そしてそれだけでは飽き足らず、なんと仮想通貨に関連する分野に発生する税金を5年間非課税としたのです。ということで今回は、ベラルーシがなぜ仮想通貨にこんなにも友好的なのかについて、詳しく調査してみました。

ベラルーシとはどのような国なのか?

ベラルーシは世界的に比較しても、知名度が低いといっても過言ではありません。ベラルーシという国の名前を知らない人がいても不思議ではないでしょう。ということでまずは、ベラルーシとはどのような国なのかを簡単に説明いたします。

ベラルーシは東ヨーロッパに位置する共和制国家で、誕生する前はソビエト連邦(現在のロシア連邦)の一部でした。
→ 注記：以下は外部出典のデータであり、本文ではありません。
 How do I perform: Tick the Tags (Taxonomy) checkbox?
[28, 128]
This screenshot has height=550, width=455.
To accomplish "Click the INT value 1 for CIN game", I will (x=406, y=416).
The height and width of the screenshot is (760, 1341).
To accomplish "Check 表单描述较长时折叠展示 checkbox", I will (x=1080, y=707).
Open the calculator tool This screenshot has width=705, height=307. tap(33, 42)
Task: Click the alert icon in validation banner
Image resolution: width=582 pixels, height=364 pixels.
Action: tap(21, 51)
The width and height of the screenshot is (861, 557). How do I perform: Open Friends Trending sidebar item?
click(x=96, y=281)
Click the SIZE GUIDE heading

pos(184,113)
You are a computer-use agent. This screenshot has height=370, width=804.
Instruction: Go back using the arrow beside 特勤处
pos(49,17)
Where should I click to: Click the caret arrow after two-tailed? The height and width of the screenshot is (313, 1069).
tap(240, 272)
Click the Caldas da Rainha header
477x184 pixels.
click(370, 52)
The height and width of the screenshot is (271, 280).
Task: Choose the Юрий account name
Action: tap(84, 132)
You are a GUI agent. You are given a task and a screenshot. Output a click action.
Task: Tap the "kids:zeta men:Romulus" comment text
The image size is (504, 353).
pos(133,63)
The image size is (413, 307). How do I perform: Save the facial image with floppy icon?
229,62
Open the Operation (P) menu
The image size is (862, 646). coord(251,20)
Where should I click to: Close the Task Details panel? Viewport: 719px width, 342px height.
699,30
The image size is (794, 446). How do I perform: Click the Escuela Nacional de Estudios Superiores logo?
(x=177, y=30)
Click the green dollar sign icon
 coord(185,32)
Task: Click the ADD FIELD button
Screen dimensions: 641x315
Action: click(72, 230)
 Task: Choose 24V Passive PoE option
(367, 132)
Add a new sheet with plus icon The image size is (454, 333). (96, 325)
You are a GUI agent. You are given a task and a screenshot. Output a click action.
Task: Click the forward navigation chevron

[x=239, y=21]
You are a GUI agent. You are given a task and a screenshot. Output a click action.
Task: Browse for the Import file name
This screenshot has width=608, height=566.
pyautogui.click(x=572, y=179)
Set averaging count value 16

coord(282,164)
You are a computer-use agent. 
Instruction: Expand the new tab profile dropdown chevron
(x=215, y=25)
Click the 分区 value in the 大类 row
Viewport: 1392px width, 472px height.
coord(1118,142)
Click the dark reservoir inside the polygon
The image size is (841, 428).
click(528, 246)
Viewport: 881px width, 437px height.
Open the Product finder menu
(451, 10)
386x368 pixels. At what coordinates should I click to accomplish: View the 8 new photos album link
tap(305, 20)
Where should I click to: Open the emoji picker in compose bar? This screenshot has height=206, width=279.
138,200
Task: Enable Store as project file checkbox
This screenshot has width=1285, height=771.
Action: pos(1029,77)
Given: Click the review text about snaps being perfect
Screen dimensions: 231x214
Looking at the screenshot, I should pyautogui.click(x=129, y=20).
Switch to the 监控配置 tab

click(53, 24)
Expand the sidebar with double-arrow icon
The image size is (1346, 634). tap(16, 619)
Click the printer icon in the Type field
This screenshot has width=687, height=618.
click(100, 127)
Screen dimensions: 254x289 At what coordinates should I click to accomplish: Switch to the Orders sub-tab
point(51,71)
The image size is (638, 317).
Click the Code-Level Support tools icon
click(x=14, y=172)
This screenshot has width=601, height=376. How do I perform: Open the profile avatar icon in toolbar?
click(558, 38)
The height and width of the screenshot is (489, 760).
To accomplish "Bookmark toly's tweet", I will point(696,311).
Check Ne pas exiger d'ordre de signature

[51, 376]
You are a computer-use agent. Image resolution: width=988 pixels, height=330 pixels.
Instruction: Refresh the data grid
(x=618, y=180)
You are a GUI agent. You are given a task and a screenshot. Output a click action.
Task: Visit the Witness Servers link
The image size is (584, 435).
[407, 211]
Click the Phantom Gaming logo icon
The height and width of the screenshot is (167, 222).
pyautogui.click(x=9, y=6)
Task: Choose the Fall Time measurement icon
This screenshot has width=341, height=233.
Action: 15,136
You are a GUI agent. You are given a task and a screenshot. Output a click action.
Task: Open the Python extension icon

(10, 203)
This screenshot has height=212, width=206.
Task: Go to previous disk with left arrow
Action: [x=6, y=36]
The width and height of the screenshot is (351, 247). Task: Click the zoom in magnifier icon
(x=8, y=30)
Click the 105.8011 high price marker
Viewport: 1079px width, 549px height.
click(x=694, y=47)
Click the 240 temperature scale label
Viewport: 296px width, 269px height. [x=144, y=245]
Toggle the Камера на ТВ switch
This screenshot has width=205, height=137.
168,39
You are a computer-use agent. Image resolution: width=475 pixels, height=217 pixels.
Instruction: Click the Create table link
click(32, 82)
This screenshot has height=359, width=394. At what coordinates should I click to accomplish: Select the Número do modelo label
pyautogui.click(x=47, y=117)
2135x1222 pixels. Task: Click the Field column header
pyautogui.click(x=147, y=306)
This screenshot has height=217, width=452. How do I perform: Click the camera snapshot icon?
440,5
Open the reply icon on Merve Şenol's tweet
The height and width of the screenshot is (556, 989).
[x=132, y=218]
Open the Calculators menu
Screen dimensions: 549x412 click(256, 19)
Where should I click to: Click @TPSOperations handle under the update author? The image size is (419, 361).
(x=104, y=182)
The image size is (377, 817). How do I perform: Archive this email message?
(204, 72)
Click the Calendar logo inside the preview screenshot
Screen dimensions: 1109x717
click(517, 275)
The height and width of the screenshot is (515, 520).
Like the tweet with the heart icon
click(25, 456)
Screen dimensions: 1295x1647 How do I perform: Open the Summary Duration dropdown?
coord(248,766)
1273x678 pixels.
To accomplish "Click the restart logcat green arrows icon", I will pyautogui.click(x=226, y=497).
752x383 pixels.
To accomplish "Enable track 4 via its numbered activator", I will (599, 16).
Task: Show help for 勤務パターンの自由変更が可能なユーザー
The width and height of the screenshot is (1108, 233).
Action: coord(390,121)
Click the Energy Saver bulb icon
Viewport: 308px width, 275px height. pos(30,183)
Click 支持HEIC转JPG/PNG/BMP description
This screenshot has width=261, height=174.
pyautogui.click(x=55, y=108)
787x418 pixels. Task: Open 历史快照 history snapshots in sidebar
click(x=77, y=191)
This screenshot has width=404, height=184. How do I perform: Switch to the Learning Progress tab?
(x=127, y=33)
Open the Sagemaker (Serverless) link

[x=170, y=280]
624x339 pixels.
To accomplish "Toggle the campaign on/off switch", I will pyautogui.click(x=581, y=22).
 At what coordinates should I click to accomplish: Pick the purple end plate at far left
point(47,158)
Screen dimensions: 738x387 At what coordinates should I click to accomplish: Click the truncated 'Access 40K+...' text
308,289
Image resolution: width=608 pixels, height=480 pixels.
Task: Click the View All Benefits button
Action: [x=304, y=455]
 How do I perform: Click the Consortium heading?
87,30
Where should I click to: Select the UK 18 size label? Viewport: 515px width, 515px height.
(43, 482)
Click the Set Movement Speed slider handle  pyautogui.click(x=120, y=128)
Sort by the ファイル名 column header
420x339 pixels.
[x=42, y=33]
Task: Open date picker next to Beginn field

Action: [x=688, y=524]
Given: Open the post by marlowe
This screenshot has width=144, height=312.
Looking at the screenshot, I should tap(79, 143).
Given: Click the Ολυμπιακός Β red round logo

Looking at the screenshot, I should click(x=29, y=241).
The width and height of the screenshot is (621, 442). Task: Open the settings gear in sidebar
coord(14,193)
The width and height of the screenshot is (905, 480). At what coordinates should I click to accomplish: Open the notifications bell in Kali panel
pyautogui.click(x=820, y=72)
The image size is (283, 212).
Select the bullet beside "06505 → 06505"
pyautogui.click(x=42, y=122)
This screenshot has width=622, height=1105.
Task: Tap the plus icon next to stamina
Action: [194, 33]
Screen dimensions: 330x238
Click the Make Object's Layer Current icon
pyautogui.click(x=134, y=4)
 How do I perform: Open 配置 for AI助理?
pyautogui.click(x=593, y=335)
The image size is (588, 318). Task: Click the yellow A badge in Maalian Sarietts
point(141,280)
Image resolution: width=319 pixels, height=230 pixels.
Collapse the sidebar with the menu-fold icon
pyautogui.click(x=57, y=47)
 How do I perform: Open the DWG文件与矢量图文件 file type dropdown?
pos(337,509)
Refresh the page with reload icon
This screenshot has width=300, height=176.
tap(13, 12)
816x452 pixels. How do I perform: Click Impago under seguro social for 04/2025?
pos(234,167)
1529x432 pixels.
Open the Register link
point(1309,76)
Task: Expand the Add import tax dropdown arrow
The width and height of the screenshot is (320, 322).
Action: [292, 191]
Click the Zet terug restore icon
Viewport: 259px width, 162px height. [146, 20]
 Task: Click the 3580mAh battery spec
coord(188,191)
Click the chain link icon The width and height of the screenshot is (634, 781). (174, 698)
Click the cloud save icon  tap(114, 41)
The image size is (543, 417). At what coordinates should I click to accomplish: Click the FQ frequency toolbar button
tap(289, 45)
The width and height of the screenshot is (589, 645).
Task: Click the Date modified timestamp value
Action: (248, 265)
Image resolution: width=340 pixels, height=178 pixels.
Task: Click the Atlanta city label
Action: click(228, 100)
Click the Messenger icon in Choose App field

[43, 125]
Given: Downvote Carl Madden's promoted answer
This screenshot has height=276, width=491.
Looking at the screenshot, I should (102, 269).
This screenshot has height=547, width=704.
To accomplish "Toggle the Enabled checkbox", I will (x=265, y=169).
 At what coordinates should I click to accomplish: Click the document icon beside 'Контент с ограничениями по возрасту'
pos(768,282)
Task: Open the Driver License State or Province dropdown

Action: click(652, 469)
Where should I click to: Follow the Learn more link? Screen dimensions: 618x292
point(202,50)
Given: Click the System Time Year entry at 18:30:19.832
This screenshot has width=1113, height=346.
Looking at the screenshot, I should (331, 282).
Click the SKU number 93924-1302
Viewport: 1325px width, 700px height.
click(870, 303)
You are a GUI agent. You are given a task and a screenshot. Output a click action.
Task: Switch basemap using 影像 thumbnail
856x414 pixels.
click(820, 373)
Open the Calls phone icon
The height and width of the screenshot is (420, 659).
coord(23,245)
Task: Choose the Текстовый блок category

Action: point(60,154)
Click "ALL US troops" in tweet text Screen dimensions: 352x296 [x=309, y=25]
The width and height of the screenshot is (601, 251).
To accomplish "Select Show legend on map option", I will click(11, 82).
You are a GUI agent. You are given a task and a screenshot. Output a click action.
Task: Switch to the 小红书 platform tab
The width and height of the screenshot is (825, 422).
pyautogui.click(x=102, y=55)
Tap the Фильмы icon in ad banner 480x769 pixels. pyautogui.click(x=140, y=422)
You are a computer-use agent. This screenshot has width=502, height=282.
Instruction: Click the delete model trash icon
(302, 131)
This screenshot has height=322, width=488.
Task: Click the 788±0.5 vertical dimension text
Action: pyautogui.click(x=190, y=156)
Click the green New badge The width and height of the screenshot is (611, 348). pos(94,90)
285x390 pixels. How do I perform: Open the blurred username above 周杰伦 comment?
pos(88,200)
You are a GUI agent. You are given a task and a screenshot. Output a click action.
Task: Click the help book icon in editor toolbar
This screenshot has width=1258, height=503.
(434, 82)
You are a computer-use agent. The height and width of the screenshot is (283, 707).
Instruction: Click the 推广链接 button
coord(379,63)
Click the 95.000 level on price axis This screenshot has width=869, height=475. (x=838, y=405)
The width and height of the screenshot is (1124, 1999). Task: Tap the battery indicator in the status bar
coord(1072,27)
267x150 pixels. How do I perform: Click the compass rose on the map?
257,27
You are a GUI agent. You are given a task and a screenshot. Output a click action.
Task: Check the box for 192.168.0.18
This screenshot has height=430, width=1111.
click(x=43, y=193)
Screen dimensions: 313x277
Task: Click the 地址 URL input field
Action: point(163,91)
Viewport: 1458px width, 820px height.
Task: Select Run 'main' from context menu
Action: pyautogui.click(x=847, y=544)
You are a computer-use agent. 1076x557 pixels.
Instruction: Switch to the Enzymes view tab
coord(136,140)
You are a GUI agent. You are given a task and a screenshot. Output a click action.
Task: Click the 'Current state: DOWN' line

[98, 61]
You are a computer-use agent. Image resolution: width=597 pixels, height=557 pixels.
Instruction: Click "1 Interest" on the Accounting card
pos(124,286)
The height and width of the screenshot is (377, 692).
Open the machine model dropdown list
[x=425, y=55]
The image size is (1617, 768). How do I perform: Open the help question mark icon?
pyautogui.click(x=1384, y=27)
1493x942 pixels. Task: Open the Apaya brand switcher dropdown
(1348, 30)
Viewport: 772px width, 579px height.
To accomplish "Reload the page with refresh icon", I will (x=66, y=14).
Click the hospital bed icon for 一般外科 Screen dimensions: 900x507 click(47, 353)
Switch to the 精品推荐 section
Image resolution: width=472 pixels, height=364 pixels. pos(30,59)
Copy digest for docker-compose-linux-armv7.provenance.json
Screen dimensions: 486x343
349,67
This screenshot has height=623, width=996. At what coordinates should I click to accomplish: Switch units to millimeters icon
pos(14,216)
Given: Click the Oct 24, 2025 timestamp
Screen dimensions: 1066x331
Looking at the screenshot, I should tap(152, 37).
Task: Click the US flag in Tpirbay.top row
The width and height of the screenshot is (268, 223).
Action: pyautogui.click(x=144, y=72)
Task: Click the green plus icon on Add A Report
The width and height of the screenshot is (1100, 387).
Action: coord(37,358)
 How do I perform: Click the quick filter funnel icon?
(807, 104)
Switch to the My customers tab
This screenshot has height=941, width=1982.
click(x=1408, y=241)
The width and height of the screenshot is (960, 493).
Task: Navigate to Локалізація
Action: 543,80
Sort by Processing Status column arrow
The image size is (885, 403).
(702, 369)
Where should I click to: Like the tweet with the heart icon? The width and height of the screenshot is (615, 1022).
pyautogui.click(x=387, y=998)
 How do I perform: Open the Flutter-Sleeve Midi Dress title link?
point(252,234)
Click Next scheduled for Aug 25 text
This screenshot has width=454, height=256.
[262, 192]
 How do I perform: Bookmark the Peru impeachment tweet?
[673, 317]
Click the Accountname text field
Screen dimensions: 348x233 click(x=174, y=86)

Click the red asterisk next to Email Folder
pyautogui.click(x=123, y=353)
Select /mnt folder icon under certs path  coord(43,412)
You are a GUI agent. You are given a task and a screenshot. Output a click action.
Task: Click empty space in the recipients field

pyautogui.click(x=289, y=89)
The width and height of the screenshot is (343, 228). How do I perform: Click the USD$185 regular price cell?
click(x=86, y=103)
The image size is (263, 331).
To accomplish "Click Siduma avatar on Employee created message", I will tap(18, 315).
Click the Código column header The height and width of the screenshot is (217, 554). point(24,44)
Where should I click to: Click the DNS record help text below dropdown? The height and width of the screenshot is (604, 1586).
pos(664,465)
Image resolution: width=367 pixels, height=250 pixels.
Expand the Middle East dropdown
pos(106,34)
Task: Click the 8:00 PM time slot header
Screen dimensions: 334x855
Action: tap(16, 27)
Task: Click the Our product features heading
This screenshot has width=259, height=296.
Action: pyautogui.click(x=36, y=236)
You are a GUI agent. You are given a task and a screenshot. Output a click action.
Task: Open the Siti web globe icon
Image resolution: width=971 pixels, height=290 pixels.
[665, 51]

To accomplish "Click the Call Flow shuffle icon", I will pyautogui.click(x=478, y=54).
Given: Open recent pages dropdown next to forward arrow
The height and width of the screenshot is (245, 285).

ソビエト連邦の崩壊に伴って、ソビエト連邦から独立する形で、ベラルーシという共和制国家が誕生し、現在に至っています。

ベラルーシの主な産業は工業、鉱業や農業などですが、近年ではIT業界の育成にも力を入れています。仮想通貨に対して友好的なのは、このようにITへ力を入れているおかげだと言えるでしょう。

今回打ち出された政策の内容とは


冒頭でも説明した通り、2017年12月22日にデジタル経済の発展に関する法規案へとベラルーシ大統領のアレクサンドル・ルカシェンコが署名し、2018年3月には本格的な運用がスタートしました。

この法規案の目的は、世界各国のIT企業をベラルーシに進出および誘致することだと言われています。ITへと力を入れたいベラルーシは、世界各国のIT企業を集約し、仮想通貨を普及させて国益を増やしたいのでしょうね。

それでは具体的にどのような内容が非課税になるのか、その内容を確認していきましょう。

まず、個人が行ったベラルーシの通貨や外貨などによる仮想通貨の購入、保有や取引などにいっさい税金がかからなくなりました。加えて、マイニングによる仮想通貨の取得、仮想通貨の譲渡や相続などで発生する各種税金もかからなくなった、とのことです。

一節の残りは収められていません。